Question

Write the point-slope form of the equation of the line that passes through the two points.$$(-3,-4),(1,-1)$$

Answer

**step1** Understanding the Goal

The goal is to write the equation of a straight line in a specific format called "point-slope form". This form helps us describe the relationship between the horizontal and vertical positions of any point on the line by using one known point on the line and the steepness of the line (its slope).

**step2** Identifying the Given Information

We are provided with two points that the line passes through. These points give us specific locations on the line:
The first point is at coordinates $$(-3, -4)$$.
The second point is at coordinates $$(1, -1)$$.

**step3** Calculating the Change in Horizontal Position - The "Run"
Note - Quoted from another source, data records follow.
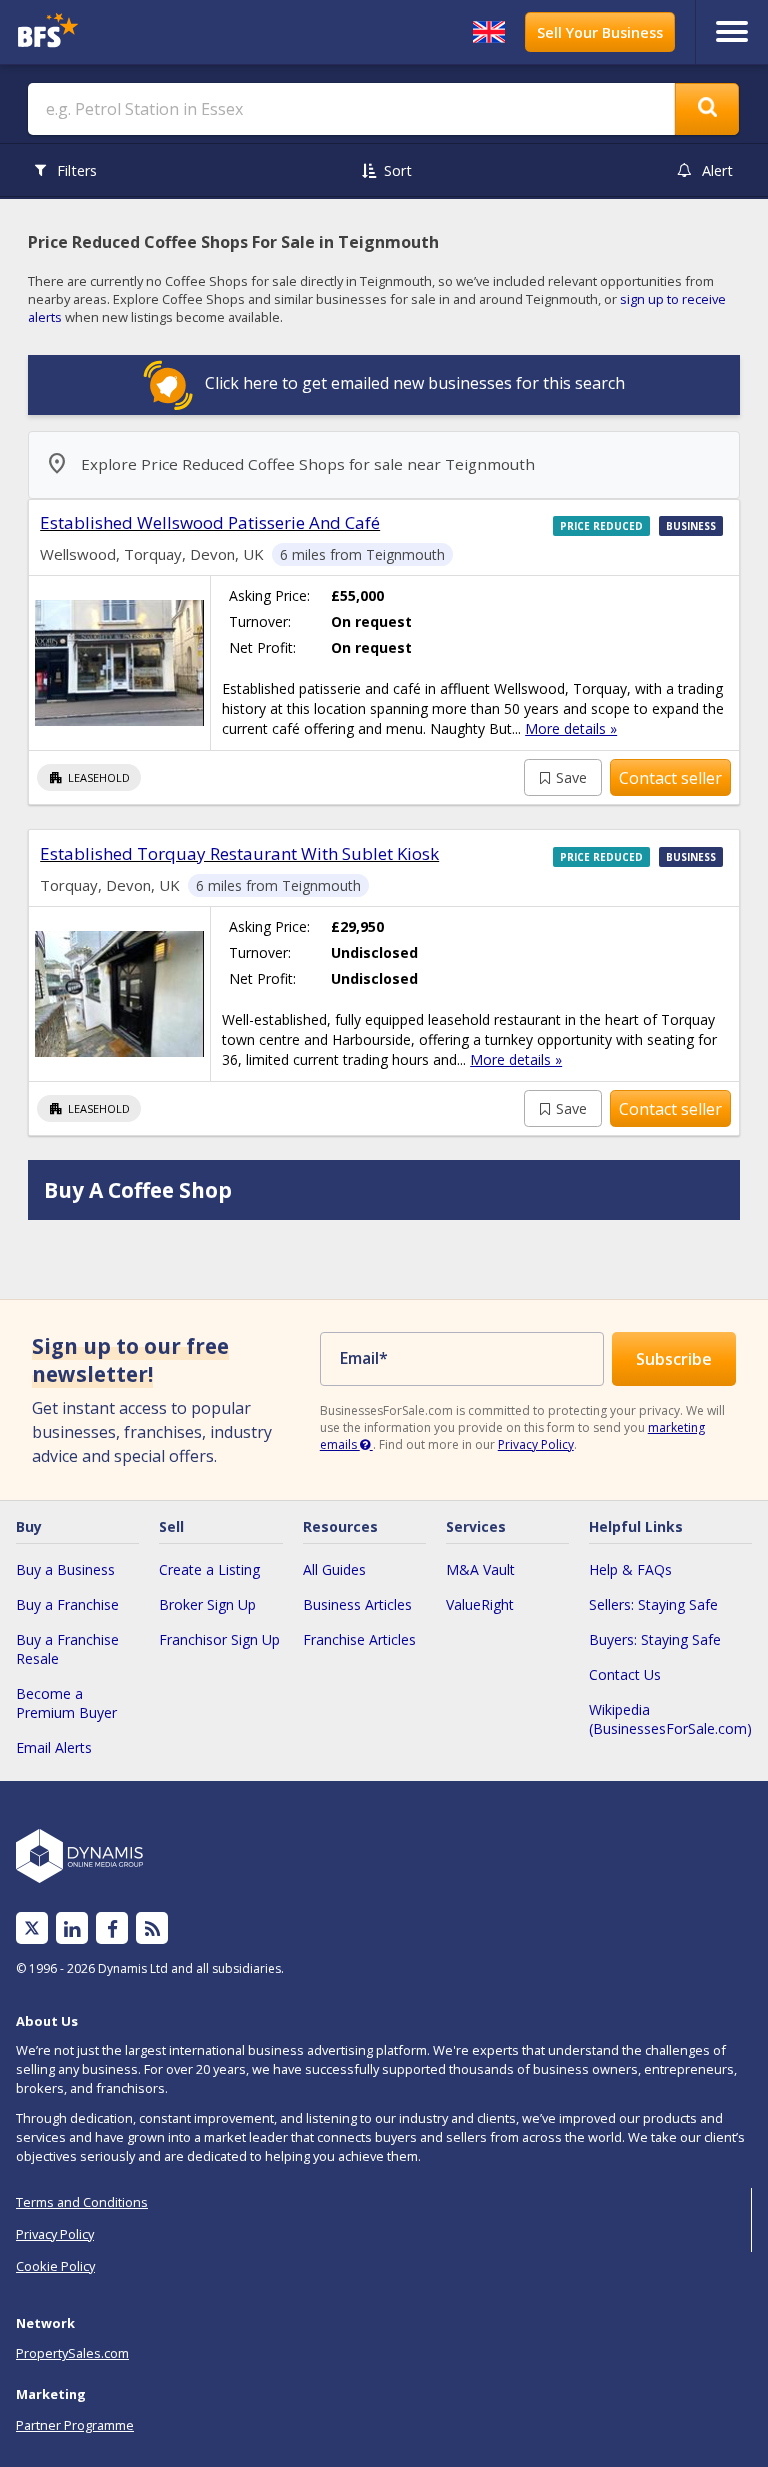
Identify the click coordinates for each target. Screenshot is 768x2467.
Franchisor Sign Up (219, 1639)
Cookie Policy (55, 2266)
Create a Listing (209, 1569)
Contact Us (625, 1674)
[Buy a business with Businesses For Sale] (103, 32)
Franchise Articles (359, 1639)
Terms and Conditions (82, 2202)
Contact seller (670, 778)
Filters (77, 170)
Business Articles (357, 1604)
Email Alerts (54, 1747)
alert (717, 170)
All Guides (334, 1569)
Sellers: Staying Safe (653, 1604)
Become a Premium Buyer (66, 1703)
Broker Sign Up (207, 1604)
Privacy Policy (536, 1444)
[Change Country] (489, 32)
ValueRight (480, 1604)
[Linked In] (72, 1928)
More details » (571, 728)
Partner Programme (75, 2425)
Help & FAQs (630, 1569)
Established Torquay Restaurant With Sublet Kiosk (239, 853)
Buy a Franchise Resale (67, 1649)
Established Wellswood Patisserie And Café (210, 522)
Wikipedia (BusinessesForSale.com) (670, 1719)
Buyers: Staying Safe (655, 1639)
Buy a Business (65, 1569)
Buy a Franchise (67, 1604)
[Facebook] (112, 1928)
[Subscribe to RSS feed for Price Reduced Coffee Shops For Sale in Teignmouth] (152, 1928)
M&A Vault (480, 1569)
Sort (398, 170)
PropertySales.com (72, 2353)
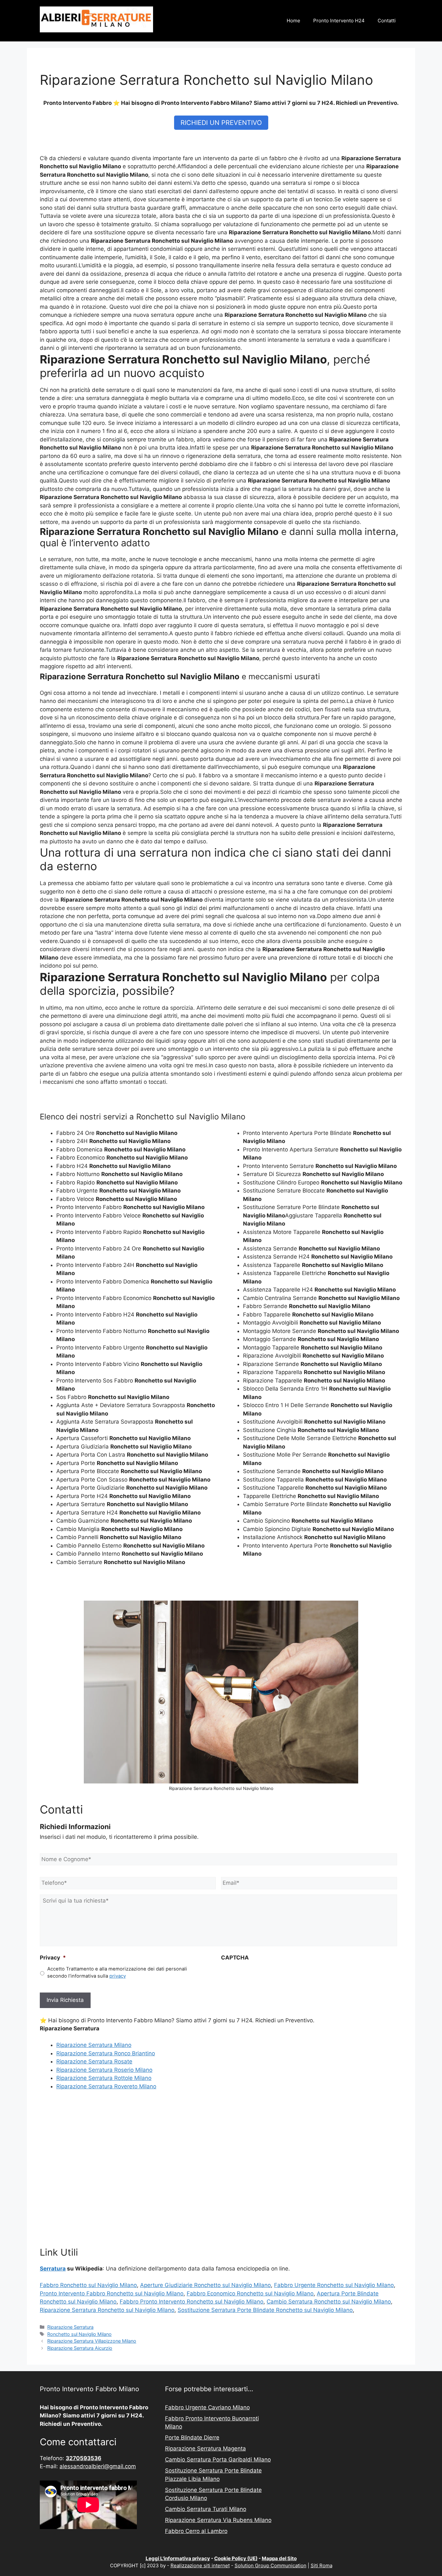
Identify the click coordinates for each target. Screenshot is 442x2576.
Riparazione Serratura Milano (93, 2045)
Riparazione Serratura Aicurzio (79, 2348)
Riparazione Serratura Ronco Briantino (105, 2053)
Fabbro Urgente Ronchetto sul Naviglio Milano (334, 2285)
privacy (117, 1976)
To understand how the line moves horizontally, we look at the change in the first numbers (x-coordinates) of our two points. We start at -3 and move to 1.
The horizontal change, also known as the "run", is found by subtracting the starting x-coordinate from the ending x-coordinate:
$$1 - (-3) = 1 + 3 = 4$$
So, the line moves 4 units horizontally.

**step4** Calculating the Change in Vertical Position - The "Rise"
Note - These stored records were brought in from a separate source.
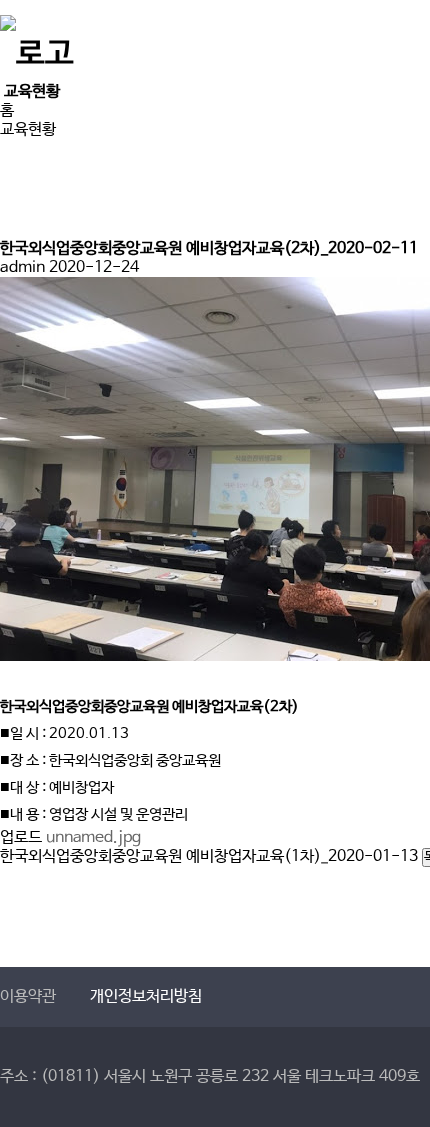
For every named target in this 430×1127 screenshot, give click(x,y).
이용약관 (28, 996)
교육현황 (28, 129)
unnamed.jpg (93, 837)
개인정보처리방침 (146, 996)
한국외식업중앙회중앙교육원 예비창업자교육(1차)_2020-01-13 (209, 856)
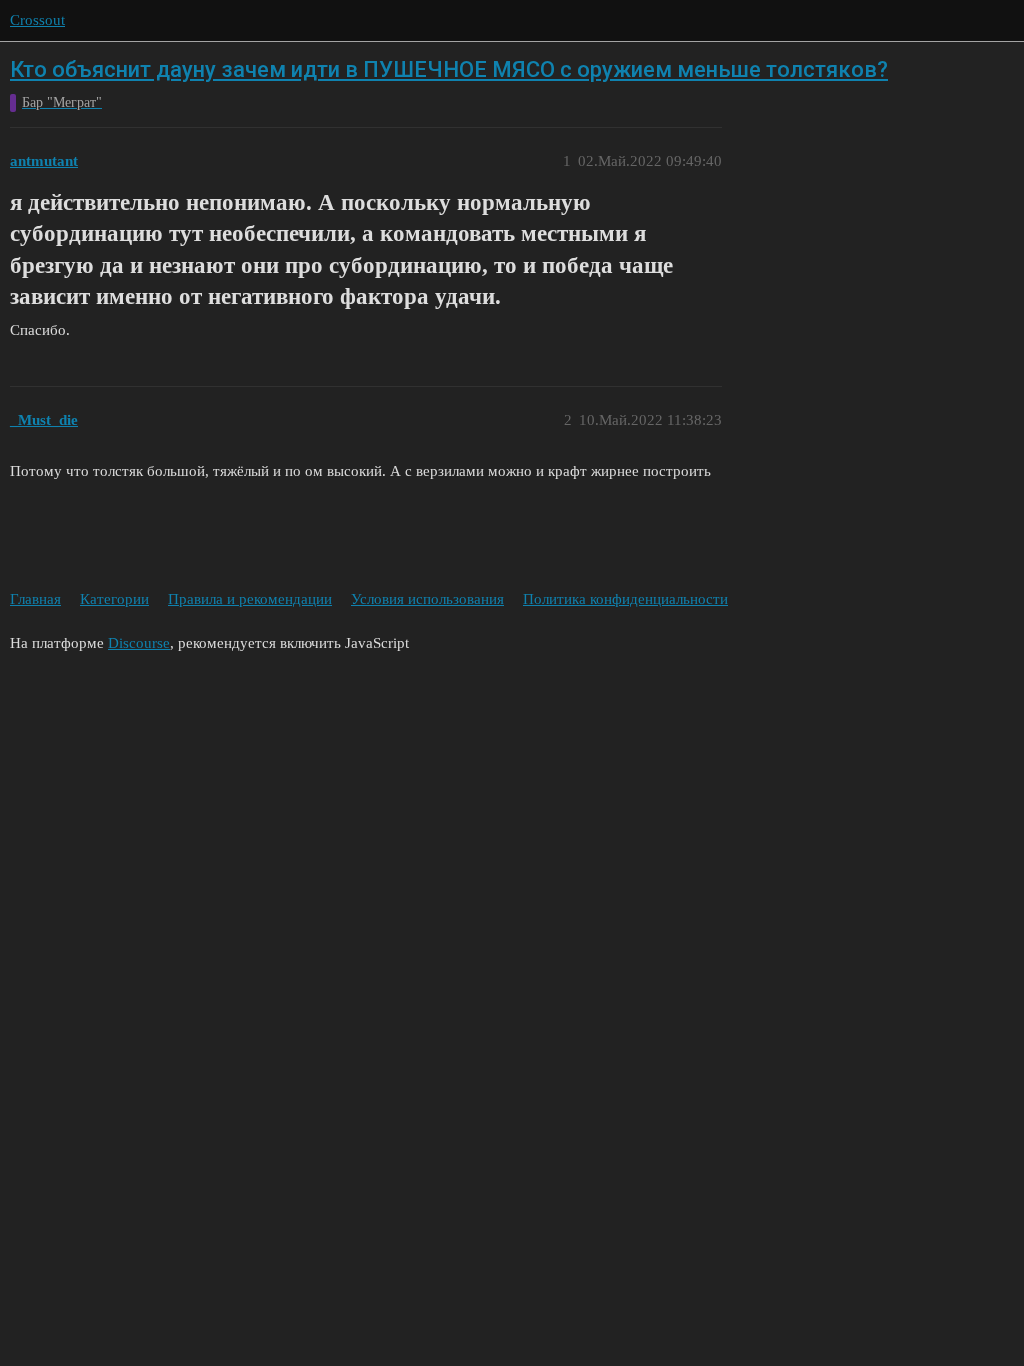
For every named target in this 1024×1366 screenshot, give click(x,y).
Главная (35, 599)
To understand how the line moves vertically, we look at the change in the second numbers (y-coordinates) of our two points. We start at -4 and move to -1.
The vertical change, also known as the "rise", is found by subtracting the starting y-coordinate from the ending y-coordinate:
$$-1 - (-4) = -1 + 4 = 3$$
So, the line moves 3 units vertically.

**step5** Determining the Steepness of the Line - The Slope

The steepness of a line is called its "slope". The slope tells us how much the line rises for every unit it runs horizontally. We calculate the slope by dividing the "rise" by the "run":
Slope ($$m$$) = $$\frac{\text{Rise}}{\text{Run}}$$
Slope ($$m$$) = $$\frac{3}{4}$$

**step6** Choosing a Point for the Point-Slope Form

The point-slope form requires us to use one specific point on the line. We can choose either of the two given points. For this solution, let's choose the point $$(x_1, y_1) = (1, -1)$$.

**step7** Writing the Equation in Point-Slope Form

The point-slope form of a linear equation is a standard way to write the equation of a line, given by the formula:
$$y - y_1 = m(x - x_1)$$
Here, $$m$$ represents the slope we calculated, and $$(x_1, y_1)$$ represents the chosen point on the line.
Now, we substitute the slope $$m = \frac{3}{4}$$ and the chosen point $$(x_1, y_1) = (1, -1)$$ into the formula:
$$y - (-1) = \frac{3}{4}(x - 1)$$
We can simplify the expression on the left side:
$$y + 1 = \frac{3}{4}(x - 1)$$
This is one valid point-slope form of the equation of the line that passes through the given points.